◆ **EXERCISE AIM**
Each line below needs to be duplicated without alteration.

(Records from a data source)
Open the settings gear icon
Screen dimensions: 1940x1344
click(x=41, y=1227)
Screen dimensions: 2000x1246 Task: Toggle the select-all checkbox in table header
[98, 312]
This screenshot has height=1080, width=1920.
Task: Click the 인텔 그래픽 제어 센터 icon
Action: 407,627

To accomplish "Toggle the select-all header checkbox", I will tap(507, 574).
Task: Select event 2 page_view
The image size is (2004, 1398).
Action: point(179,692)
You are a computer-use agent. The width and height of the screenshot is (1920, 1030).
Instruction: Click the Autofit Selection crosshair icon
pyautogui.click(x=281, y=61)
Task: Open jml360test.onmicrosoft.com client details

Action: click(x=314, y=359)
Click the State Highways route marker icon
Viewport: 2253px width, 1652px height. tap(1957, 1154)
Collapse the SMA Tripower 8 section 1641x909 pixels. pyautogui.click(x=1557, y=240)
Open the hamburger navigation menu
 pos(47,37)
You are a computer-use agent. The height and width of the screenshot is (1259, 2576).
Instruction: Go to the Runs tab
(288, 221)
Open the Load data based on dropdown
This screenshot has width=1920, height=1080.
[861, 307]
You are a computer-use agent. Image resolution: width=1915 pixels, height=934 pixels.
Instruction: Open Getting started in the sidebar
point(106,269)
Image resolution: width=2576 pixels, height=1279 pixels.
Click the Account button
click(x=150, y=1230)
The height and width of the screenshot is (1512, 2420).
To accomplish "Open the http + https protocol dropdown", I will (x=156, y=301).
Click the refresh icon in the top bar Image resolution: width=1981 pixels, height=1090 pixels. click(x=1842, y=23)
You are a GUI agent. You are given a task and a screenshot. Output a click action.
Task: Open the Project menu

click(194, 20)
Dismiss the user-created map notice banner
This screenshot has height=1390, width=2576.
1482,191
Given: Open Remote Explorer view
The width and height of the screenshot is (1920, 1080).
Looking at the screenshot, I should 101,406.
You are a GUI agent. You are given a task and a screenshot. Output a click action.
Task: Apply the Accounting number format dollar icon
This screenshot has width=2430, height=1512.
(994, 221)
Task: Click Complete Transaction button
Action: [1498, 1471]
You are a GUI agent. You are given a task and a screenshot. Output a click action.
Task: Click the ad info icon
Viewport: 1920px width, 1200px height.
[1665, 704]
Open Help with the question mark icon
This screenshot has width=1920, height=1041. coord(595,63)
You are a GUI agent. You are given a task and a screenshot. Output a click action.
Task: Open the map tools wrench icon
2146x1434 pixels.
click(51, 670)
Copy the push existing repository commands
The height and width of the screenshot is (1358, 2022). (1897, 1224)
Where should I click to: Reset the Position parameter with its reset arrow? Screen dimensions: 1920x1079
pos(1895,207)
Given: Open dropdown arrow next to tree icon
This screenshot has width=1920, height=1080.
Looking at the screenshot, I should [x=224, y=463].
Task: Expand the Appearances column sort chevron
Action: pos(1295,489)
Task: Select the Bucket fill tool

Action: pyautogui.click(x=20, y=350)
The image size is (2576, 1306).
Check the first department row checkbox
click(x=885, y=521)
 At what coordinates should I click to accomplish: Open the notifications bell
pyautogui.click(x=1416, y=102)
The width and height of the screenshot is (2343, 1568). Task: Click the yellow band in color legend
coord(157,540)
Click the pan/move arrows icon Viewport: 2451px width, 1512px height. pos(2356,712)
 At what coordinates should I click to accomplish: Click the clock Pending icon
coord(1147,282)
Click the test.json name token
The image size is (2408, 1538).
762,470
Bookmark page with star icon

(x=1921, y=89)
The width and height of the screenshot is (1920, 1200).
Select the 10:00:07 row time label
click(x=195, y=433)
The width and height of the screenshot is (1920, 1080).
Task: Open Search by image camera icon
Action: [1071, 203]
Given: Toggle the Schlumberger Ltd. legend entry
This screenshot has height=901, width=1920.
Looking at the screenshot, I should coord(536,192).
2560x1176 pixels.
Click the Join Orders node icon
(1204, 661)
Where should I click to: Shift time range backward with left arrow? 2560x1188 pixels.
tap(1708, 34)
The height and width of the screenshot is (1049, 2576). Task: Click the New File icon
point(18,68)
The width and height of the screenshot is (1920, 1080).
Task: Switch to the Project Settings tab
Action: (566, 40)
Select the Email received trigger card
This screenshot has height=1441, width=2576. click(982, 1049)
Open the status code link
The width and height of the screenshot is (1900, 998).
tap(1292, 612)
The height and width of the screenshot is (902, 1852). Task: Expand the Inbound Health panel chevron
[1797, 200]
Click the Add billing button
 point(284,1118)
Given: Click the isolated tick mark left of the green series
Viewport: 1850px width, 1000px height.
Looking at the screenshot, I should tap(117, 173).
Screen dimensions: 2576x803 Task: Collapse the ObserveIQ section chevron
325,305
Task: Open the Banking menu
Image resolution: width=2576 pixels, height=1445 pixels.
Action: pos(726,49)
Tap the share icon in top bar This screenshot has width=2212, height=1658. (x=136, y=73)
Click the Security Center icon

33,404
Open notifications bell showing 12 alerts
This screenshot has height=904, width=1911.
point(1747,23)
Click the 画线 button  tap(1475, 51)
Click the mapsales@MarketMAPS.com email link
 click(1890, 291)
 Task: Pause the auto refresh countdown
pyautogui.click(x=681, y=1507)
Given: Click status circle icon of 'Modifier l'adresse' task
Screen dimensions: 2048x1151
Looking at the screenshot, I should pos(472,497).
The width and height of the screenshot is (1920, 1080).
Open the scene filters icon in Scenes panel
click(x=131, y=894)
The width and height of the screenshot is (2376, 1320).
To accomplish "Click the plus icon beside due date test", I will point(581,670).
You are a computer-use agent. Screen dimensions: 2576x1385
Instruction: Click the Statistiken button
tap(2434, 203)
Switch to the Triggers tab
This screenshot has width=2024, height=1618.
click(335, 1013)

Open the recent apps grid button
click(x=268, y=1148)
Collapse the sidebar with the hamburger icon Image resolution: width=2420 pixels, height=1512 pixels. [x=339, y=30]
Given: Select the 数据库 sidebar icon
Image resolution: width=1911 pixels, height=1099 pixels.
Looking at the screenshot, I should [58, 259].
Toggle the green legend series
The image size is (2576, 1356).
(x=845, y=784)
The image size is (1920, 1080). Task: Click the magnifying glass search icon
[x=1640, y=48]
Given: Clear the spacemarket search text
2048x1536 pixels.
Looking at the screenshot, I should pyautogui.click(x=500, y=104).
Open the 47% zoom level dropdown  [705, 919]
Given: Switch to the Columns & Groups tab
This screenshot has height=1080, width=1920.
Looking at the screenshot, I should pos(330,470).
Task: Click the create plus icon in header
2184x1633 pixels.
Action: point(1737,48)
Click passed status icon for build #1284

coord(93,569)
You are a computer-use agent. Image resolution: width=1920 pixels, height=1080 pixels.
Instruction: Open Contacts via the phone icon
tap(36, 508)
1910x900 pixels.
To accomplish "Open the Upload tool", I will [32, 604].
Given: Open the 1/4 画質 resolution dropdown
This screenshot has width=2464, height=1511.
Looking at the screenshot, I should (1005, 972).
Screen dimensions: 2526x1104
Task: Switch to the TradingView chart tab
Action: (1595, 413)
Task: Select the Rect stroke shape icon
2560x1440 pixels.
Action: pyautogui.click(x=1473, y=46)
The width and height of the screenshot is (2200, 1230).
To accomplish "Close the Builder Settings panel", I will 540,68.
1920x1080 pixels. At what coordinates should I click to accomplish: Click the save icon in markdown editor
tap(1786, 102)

◆ **TASK ANSWER**
Open the settings gear icon
Screen dimensions: 1940x1344
click(x=41, y=1227)
Screen dimensions: 2000x1246 Task: Toggle the select-all checkbox in table header
[98, 312]
This screenshot has height=1080, width=1920.
Task: Click the 인텔 그래픽 제어 센터 icon
Action: 407,627

To accomplish "Toggle the select-all header checkbox", I will tap(507, 574).
Task: Select event 2 page_view
The image size is (2004, 1398).
Action: point(179,692)
You are a computer-use agent. The width and height of the screenshot is (1920, 1030).
Instruction: Click the Autofit Selection crosshair icon
pyautogui.click(x=281, y=61)
Task: Open jml360test.onmicrosoft.com client details

Action: click(x=314, y=359)
Click the State Highways route marker icon
Viewport: 2253px width, 1652px height. tap(1957, 1154)
Collapse the SMA Tripower 8 section 1641x909 pixels. pyautogui.click(x=1557, y=240)
Open the hamburger navigation menu
 pos(47,37)
You are a computer-use agent. The height and width of the screenshot is (1259, 2576).
Instruction: Go to the Runs tab
(288, 221)
Open the Load data based on dropdown
This screenshot has width=1920, height=1080.
[861, 307]
You are a computer-use agent. Image resolution: width=1915 pixels, height=934 pixels.
Instruction: Open Getting started in the sidebar
point(106,269)
Image resolution: width=2576 pixels, height=1279 pixels.
Click the Account button
click(x=150, y=1230)
The height and width of the screenshot is (1512, 2420).
To accomplish "Open the http + https protocol dropdown", I will (x=156, y=301).
Click the refresh icon in the top bar Image resolution: width=1981 pixels, height=1090 pixels. click(x=1842, y=23)
You are a GUI agent. You are given a task and a screenshot. Output a click action.
Task: Open the Project menu

click(194, 20)
Dismiss the user-created map notice banner
This screenshot has height=1390, width=2576.
1482,191
Given: Open Remote Explorer view
The width and height of the screenshot is (1920, 1080).
Looking at the screenshot, I should 101,406.
You are a GUI agent. You are given a task and a screenshot. Output a click action.
Task: Apply the Accounting number format dollar icon
This screenshot has width=2430, height=1512.
(994, 221)
Task: Click Complete Transaction button
Action: [1498, 1471]
You are a GUI agent. You are given a task and a screenshot. Output a click action.
Task: Click the ad info icon
Viewport: 1920px width, 1200px height.
[1665, 704]
Open Help with the question mark icon
This screenshot has width=1920, height=1041. coord(595,63)
You are a GUI agent. You are given a task and a screenshot. Output a click action.
Task: Open the map tools wrench icon
2146x1434 pixels.
click(51, 670)
Copy the push existing repository commands
The height and width of the screenshot is (1358, 2022). (1897, 1224)
Where should I click to: Reset the Position parameter with its reset arrow? Screen dimensions: 1920x1079
pos(1895,207)
Given: Open dropdown arrow next to tree icon
This screenshot has width=1920, height=1080.
Looking at the screenshot, I should [x=224, y=463].
Task: Expand the Appearances column sort chevron
Action: pos(1295,489)
Task: Select the Bucket fill tool

Action: pyautogui.click(x=20, y=350)
The image size is (2576, 1306).
Check the first department row checkbox
click(x=885, y=521)
 At what coordinates should I click to accomplish: Open the notifications bell
pyautogui.click(x=1416, y=102)
The width and height of the screenshot is (2343, 1568). Task: Click the yellow band in color legend
coord(157,540)
Click the pan/move arrows icon Viewport: 2451px width, 1512px height. pos(2356,712)
 At what coordinates should I click to accomplish: Click the clock Pending icon
coord(1147,282)
Click the test.json name token
The image size is (2408, 1538).
762,470
Bookmark page with star icon

(x=1921, y=89)
The width and height of the screenshot is (1920, 1200).
Select the 10:00:07 row time label
click(x=195, y=433)
The width and height of the screenshot is (1920, 1080).
Task: Open Search by image camera icon
Action: [1071, 203]
Given: Toggle the Schlumberger Ltd. legend entry
This screenshot has height=901, width=1920.
Looking at the screenshot, I should coord(536,192).
2560x1176 pixels.
Click the Join Orders node icon
(1204, 661)
Where should I click to: Shift time range backward with left arrow? 2560x1188 pixels.
tap(1708, 34)
The height and width of the screenshot is (1049, 2576). Task: Click the New File icon
point(18,68)
The width and height of the screenshot is (1920, 1080).
Task: Switch to the Project Settings tab
Action: (566, 40)
Select the Email received trigger card
This screenshot has height=1441, width=2576. click(982, 1049)
Open the status code link
The width and height of the screenshot is (1900, 998).
tap(1292, 612)
The height and width of the screenshot is (902, 1852). Task: Expand the Inbound Health panel chevron
[1797, 200]
Click the Add billing button
 point(284,1118)
Given: Click the isolated tick mark left of the green series
Viewport: 1850px width, 1000px height.
Looking at the screenshot, I should tap(117, 173).
Screen dimensions: 2576x803 Task: Collapse the ObserveIQ section chevron
325,305
Task: Open the Banking menu
Image resolution: width=2576 pixels, height=1445 pixels.
Action: pos(726,49)
Tap the share icon in top bar This screenshot has width=2212, height=1658. (x=136, y=73)
Click the Security Center icon

33,404
Open notifications bell showing 12 alerts
This screenshot has height=904, width=1911.
point(1747,23)
Click the 画线 button  tap(1475, 51)
Click the mapsales@MarketMAPS.com email link
 click(1890, 291)
 Task: Pause the auto refresh countdown
pyautogui.click(x=681, y=1507)
Given: Click status circle icon of 'Modifier l'adresse' task
Screen dimensions: 2048x1151
Looking at the screenshot, I should pos(472,497).
The width and height of the screenshot is (1920, 1080).
Open the scene filters icon in Scenes panel
click(x=131, y=894)
The width and height of the screenshot is (2376, 1320).
To accomplish "Click the plus icon beside due date test", I will point(581,670).
You are a computer-use agent. Screen dimensions: 2576x1385
Instruction: Click the Statistiken button
tap(2434, 203)
Switch to the Triggers tab
This screenshot has width=2024, height=1618.
click(335, 1013)

Open the recent apps grid button
click(x=268, y=1148)
Collapse the sidebar with the hamburger icon Image resolution: width=2420 pixels, height=1512 pixels. [x=339, y=30]
Given: Select the 数据库 sidebar icon
Image resolution: width=1911 pixels, height=1099 pixels.
Looking at the screenshot, I should [58, 259].
Toggle the green legend series
The image size is (2576, 1356).
(x=845, y=784)
The image size is (1920, 1080). Task: Click the magnifying glass search icon
[x=1640, y=48]
Given: Clear the spacemarket search text
2048x1536 pixels.
Looking at the screenshot, I should pyautogui.click(x=500, y=104).
Open the 47% zoom level dropdown  [705, 919]
Given: Switch to the Columns & Groups tab
This screenshot has height=1080, width=1920.
Looking at the screenshot, I should pos(330,470).
Task: Click the create plus icon in header
2184x1633 pixels.
Action: point(1737,48)
Click passed status icon for build #1284

coord(93,569)
You are a computer-use agent. Image resolution: width=1920 pixels, height=1080 pixels.
Instruction: Open Contacts via the phone icon
tap(36, 508)
1910x900 pixels.
To accomplish "Open the Upload tool", I will [32, 604].
Given: Open the 1/4 画質 resolution dropdown
This screenshot has width=2464, height=1511.
Looking at the screenshot, I should (1005, 972).
Screen dimensions: 2526x1104
Task: Switch to the TradingView chart tab
Action: (1595, 413)
Task: Select the Rect stroke shape icon
2560x1440 pixels.
Action: pyautogui.click(x=1473, y=46)
The width and height of the screenshot is (2200, 1230).
To accomplish "Close the Builder Settings panel", I will 540,68.
1920x1080 pixels. At what coordinates should I click to accomplish: Click the save icon in markdown editor
tap(1786, 102)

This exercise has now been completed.